While the specified precaution measures might seem redundant for an organization of a comparatively small size, where bureaucracy is unlikely to be a problem, a quarterly account of the financial moves made is essential for a proper analysis of the organization’s assets and the definition of the further strategy.
Despite the fact that defining the key costs is not likely to become a major problem, the company will also need to make sure that indirect costs will also be considered when planning the budget. Herein the significance to split the budget for direct (DC) and indirect costs (IC) emerges. Indeed, in the case of mismanagement and misuse of the company’s current assets, IC may become even greater than the DC. As Locker and Kienzler explain, the possible confusions and errors, which the staff may make in the process of implementing the company strategies and supervising the key production processes, may turn out to be “probably even higher” (Locker & Kienzler, 2012, p. 8) than DC.
The same can be said about the principle behind providing an account for the expenditures made by the organization. While including only major costs into the budget may be viewed reasonably, as minor issues are most likely not to register on the radar of the organization, it still is recommendable that even minor issues should be listed in the budget. Thus, the oncoming shortage in the funds for a specific issue will not turn out to be a surprise at the end of the year and can be resolved by using the money that has been saved due to a careful analysis of the financial transactions and the existing means of saving the organization’s financial resources.
As far as the types of income to be included in the budget are concerned, the passive, portfolio, and earned income types should be considered closer. Specifically, the income that comes from using various types of advertisement deserves a proper analysis. Seeing that trading in the global environment presupposes using the latest informational technology advances, it will be desirable to incorporate both traditional and modern advertisement strategies into the company’s approach to sales and promotion. As a result, the pay-per-click advertising strategy must be viewed as an option.
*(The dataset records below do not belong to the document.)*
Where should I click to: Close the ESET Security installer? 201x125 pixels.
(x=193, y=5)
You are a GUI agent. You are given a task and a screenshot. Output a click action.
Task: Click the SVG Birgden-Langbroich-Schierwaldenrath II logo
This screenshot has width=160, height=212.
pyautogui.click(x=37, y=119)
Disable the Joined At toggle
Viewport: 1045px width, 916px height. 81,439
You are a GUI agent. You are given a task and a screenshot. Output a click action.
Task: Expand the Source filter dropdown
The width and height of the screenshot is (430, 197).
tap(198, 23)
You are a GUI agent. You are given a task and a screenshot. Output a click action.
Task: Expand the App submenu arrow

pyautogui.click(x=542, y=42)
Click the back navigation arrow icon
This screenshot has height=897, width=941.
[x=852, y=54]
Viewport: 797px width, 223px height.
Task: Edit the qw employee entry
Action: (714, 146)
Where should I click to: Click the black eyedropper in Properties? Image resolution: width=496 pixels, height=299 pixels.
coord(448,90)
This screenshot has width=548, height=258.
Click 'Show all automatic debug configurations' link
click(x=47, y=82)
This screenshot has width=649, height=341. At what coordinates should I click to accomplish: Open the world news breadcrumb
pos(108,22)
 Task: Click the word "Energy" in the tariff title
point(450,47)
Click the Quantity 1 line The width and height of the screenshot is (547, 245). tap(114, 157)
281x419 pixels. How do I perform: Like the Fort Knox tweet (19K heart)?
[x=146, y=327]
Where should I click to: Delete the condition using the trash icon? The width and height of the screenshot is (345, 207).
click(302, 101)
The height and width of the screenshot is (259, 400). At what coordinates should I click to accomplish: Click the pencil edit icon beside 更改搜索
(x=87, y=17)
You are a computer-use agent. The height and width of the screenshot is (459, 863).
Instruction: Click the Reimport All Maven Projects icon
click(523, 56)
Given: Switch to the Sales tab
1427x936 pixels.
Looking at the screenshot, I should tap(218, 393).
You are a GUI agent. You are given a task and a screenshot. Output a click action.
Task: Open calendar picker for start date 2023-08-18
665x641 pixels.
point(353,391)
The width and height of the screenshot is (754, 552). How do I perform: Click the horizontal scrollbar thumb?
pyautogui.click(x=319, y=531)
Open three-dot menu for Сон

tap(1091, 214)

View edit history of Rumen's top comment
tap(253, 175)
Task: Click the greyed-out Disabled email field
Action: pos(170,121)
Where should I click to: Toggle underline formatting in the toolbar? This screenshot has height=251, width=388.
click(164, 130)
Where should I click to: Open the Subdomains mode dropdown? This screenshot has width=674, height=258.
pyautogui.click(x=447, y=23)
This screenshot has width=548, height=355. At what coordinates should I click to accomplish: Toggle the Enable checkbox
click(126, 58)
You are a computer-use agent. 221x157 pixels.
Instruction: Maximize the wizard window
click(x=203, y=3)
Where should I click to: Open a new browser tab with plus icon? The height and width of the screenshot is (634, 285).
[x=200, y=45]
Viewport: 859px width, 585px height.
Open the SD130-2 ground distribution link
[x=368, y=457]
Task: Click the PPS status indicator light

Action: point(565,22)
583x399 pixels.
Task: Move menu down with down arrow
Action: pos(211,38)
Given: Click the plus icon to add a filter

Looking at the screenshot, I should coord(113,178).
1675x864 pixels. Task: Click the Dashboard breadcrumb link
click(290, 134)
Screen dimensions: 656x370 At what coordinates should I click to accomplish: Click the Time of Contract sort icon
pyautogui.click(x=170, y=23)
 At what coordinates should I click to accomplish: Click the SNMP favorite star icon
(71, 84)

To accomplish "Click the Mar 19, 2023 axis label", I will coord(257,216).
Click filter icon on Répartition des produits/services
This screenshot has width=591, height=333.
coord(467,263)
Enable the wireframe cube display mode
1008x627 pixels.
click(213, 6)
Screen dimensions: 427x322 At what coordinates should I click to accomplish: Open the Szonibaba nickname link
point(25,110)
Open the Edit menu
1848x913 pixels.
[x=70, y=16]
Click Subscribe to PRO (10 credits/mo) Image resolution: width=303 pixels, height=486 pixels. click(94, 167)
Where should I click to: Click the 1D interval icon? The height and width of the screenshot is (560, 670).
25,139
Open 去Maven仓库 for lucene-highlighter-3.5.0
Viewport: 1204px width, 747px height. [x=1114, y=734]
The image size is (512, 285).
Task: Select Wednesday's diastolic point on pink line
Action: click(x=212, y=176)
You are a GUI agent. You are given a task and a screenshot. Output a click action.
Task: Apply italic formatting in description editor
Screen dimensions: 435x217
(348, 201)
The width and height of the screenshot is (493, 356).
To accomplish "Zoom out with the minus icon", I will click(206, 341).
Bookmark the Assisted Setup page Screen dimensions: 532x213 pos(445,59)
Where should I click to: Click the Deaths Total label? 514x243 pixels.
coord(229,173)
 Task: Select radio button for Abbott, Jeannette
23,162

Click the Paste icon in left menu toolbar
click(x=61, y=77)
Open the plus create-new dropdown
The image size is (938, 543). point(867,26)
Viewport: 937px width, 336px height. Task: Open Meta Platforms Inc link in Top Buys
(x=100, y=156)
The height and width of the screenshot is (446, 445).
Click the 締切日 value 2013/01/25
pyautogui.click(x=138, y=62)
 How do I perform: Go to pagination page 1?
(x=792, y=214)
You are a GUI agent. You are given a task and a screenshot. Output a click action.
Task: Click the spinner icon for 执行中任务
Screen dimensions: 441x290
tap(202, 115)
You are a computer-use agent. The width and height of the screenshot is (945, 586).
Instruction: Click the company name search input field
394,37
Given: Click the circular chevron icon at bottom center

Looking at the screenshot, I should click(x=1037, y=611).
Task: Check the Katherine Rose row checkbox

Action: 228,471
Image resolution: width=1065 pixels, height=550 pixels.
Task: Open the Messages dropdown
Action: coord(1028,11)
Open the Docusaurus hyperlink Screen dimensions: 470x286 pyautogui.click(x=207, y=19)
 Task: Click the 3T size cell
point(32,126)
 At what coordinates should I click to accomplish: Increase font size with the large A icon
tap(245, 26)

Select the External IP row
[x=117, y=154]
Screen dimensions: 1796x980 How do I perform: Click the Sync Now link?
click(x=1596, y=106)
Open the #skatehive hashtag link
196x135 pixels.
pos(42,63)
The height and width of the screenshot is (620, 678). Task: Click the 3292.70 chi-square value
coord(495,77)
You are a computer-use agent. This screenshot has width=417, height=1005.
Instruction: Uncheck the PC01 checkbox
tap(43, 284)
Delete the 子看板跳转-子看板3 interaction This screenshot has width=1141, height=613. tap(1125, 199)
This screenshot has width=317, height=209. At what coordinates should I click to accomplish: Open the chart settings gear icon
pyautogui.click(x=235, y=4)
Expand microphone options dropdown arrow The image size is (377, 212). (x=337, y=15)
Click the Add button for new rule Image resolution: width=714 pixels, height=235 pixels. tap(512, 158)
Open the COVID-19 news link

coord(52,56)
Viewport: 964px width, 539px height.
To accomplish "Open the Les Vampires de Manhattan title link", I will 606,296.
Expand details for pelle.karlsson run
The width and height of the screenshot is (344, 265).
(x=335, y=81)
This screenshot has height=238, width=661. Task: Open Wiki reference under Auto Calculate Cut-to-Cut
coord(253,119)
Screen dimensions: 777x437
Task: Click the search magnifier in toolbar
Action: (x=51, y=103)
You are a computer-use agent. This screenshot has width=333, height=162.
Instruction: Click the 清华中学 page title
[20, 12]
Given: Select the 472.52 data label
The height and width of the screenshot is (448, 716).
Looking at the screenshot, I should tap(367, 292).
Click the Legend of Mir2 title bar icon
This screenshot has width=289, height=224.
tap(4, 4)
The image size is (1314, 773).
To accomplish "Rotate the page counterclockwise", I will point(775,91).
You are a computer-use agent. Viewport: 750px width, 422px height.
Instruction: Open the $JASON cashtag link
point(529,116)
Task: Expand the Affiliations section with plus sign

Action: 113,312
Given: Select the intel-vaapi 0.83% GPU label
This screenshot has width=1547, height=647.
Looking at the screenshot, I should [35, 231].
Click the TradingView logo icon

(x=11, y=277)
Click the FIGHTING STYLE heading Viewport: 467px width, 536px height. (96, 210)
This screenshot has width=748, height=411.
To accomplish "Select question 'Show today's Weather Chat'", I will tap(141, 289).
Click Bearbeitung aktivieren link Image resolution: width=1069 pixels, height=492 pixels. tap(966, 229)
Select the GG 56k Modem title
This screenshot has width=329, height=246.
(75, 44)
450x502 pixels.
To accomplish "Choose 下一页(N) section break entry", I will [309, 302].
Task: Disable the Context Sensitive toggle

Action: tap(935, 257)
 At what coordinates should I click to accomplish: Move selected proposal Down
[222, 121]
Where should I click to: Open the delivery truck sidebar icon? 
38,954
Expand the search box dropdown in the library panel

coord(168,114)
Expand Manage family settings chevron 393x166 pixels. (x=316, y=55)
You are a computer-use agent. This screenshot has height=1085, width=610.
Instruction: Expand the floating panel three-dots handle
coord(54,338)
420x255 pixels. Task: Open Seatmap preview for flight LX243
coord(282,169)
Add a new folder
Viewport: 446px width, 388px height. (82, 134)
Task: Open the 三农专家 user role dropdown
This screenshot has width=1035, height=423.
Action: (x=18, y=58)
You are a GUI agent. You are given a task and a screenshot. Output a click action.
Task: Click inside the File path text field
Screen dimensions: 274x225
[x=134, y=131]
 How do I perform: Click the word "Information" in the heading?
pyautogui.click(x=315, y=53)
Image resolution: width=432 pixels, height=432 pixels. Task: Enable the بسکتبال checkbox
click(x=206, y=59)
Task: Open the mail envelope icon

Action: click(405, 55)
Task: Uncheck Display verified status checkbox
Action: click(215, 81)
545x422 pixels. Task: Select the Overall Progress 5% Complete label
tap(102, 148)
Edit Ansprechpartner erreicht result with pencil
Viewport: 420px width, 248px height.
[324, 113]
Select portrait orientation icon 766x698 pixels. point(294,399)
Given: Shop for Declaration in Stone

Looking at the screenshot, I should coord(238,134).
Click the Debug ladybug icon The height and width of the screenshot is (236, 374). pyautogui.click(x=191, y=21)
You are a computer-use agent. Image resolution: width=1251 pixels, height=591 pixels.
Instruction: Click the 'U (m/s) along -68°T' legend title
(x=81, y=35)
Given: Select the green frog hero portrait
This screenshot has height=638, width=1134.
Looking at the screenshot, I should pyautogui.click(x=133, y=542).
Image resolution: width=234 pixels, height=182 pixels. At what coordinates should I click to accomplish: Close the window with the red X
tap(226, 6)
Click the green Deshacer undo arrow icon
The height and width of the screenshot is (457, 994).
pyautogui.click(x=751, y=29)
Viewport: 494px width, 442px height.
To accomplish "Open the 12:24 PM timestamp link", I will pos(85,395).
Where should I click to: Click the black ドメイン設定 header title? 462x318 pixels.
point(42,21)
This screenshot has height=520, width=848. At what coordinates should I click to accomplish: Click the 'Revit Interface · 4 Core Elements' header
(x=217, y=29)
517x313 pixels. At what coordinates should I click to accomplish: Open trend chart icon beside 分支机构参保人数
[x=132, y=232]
By using the modern media and the recent innovations in the IT sphere, even SMEs are likely to become successful in the global market. By making account of the key financial transactions and conducting regular audits, one will be capable of building a successful company. Moreover, with a consistent success in the specified area, a company previously defined as a small or medium entrepreneurship is likely to evolve and expand with the help of mergers and acquisitions.
Locker, K. & Kienzler, D. (2012). Business and administrative communication. London, UK: McGraw-Hill.